You're talking about Trusted Computing concepts on a platform that does not support TC. IOS does not include anything near
Trusted Computing - Remote Attestation. It has no TPM.
The chain of trust established by Apple chip merely tries to stop execution if the signature of the next element in the boot chain is invalid. If one thing fails (jailbroken), their's no real -effective- way of detecting it. It is very similar to Secure Boot introduce by Microsoft but it's very different then Trusted Computing which
attest which version of the system it is currently running.
With Trusted Computing, the TPM store the measurements (PCRs) of the system boot (SRTM). At boot, the first thing executed (CRTM - the only thing we really need to trust implicitly) will start the chain by measuring the BIOS, send the measure to the TPM (in a PCR) and pass execution to it (the BIOS). Then the BIOS does the same thing for the next element in the boot chain.
The measurements stored in the PCRs can then be used to encrypt or decrypt information (SEAL/UNSEAL operations) depending on the environment loaded in memory.
The TPM does not take action on the measurements (good or bad). The idea is not to restrain what can be loaded but to being able to know what environment is loaded on the platform. If something has been modified, the TPM will not contain the proper PCRs values and the UNSEAL operation (decrypt using PCRs as the key) will not work.

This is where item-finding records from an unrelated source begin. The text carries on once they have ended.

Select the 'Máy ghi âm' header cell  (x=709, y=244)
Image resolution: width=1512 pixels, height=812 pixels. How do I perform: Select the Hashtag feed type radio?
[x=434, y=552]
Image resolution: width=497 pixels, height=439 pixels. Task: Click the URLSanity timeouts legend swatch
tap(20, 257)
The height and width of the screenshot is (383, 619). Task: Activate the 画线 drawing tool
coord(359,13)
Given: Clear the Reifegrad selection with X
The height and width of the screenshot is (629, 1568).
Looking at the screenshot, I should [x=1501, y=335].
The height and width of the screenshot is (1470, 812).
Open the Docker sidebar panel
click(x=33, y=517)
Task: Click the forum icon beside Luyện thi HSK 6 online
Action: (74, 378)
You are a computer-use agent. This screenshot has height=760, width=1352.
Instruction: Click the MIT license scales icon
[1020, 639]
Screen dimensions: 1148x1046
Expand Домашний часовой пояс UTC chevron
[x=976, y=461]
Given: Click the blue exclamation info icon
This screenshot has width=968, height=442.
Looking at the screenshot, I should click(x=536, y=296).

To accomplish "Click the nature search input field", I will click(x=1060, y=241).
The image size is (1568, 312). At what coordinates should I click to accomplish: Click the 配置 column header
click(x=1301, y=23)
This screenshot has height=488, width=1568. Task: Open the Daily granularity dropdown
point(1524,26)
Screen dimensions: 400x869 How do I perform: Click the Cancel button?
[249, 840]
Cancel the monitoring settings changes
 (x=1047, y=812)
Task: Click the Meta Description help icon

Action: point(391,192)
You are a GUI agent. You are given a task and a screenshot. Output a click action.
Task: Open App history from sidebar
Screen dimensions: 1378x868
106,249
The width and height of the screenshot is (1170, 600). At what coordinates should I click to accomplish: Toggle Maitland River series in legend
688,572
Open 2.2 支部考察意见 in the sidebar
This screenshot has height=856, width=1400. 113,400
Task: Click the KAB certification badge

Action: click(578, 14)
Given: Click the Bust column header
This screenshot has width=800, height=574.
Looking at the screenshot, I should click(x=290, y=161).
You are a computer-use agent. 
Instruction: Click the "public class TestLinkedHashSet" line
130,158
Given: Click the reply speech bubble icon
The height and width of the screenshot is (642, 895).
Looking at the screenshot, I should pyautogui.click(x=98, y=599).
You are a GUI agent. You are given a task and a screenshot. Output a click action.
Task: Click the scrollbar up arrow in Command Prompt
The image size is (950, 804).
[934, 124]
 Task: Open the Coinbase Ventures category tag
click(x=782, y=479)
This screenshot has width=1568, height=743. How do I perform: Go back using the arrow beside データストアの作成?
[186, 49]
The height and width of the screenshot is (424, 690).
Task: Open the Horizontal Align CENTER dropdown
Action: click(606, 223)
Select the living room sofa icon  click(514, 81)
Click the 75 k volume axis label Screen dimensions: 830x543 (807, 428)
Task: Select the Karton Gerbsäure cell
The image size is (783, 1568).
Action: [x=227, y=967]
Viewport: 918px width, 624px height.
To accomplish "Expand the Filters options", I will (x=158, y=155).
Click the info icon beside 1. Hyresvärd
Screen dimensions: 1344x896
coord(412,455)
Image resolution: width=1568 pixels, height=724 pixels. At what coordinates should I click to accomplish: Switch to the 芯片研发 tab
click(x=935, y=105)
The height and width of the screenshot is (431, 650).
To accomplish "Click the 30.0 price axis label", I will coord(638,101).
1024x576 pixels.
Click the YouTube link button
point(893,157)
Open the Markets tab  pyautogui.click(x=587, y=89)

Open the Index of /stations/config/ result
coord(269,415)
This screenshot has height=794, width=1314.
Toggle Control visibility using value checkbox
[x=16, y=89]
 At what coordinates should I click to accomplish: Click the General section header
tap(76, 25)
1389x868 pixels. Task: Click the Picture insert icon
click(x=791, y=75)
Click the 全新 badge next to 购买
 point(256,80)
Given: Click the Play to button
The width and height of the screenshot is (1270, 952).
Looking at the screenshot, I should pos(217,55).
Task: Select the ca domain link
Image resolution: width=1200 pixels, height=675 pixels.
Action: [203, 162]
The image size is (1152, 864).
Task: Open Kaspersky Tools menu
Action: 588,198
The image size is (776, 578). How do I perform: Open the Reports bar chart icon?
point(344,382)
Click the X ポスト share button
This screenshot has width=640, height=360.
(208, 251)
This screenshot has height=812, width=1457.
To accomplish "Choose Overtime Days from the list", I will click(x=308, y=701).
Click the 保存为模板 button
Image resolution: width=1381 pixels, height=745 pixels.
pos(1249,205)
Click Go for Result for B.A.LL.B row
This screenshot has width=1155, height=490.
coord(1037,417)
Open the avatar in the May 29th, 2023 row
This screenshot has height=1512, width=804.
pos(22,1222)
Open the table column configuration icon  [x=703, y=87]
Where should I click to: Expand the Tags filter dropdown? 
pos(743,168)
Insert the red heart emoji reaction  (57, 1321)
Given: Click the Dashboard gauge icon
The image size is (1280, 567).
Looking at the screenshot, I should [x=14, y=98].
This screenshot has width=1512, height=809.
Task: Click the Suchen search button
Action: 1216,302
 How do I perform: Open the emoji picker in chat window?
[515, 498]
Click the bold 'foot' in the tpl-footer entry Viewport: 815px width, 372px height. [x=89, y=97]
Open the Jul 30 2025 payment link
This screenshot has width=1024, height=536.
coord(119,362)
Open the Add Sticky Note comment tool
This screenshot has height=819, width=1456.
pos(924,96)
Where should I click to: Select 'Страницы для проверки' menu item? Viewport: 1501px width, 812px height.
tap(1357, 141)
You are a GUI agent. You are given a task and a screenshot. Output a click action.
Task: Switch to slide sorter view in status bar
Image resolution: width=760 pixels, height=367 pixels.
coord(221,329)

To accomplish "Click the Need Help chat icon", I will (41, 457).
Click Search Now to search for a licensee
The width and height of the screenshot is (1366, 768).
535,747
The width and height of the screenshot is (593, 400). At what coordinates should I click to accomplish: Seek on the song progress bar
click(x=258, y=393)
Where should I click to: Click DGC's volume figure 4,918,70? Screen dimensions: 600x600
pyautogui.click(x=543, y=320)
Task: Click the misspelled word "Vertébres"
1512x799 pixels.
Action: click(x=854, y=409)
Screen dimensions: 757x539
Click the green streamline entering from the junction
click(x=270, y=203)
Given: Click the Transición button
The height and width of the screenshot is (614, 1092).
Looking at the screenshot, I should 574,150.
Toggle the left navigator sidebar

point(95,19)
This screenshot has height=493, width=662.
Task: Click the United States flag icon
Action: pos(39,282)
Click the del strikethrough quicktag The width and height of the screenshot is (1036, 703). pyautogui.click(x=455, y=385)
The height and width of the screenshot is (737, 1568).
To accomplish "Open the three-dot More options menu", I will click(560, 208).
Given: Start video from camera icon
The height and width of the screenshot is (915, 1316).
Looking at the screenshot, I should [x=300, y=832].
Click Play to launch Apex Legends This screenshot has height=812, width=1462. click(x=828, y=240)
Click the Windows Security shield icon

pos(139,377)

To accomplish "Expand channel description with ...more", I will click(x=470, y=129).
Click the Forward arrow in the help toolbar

In the case of Remote Attestation, we're talking about the QUOTE operation. It's basically the same thing then SEAL but uses other keys to make sure the evaluating party can validate the attestation is really coming from a real/compliant TPM.
Sure, a system could use the SEAL operation to protect a secret used to decrypt the operating system and thus produce -in some way- the same effect as secure boot.
For more info, see my other posts.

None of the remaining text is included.